All lines in the records below that hold "Select" are to be shown.

====

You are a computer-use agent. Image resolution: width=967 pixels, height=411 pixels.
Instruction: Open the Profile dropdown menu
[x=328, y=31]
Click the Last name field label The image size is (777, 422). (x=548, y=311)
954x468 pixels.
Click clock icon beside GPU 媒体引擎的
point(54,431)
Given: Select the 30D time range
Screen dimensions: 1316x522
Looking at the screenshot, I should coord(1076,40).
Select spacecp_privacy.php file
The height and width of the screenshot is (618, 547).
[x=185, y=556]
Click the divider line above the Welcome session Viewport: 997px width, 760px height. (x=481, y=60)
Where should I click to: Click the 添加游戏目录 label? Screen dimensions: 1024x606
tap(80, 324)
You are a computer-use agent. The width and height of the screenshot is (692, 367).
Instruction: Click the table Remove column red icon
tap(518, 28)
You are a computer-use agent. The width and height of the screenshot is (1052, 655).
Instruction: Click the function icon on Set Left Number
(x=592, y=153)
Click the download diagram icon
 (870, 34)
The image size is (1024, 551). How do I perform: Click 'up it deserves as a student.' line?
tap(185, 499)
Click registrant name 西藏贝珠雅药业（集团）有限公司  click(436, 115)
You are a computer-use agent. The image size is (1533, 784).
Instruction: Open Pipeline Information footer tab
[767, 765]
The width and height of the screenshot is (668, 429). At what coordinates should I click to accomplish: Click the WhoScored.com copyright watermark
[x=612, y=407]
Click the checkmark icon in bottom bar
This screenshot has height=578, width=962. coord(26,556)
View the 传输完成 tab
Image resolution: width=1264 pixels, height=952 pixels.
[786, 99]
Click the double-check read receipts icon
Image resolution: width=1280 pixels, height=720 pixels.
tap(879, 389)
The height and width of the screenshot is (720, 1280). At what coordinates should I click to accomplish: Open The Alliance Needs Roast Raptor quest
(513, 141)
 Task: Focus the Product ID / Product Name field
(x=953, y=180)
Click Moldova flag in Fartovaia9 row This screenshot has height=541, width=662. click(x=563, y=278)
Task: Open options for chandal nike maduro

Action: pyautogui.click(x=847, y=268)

====

* Answer below:
Given: Select the 30D time range
Select spacecp_privacy.php file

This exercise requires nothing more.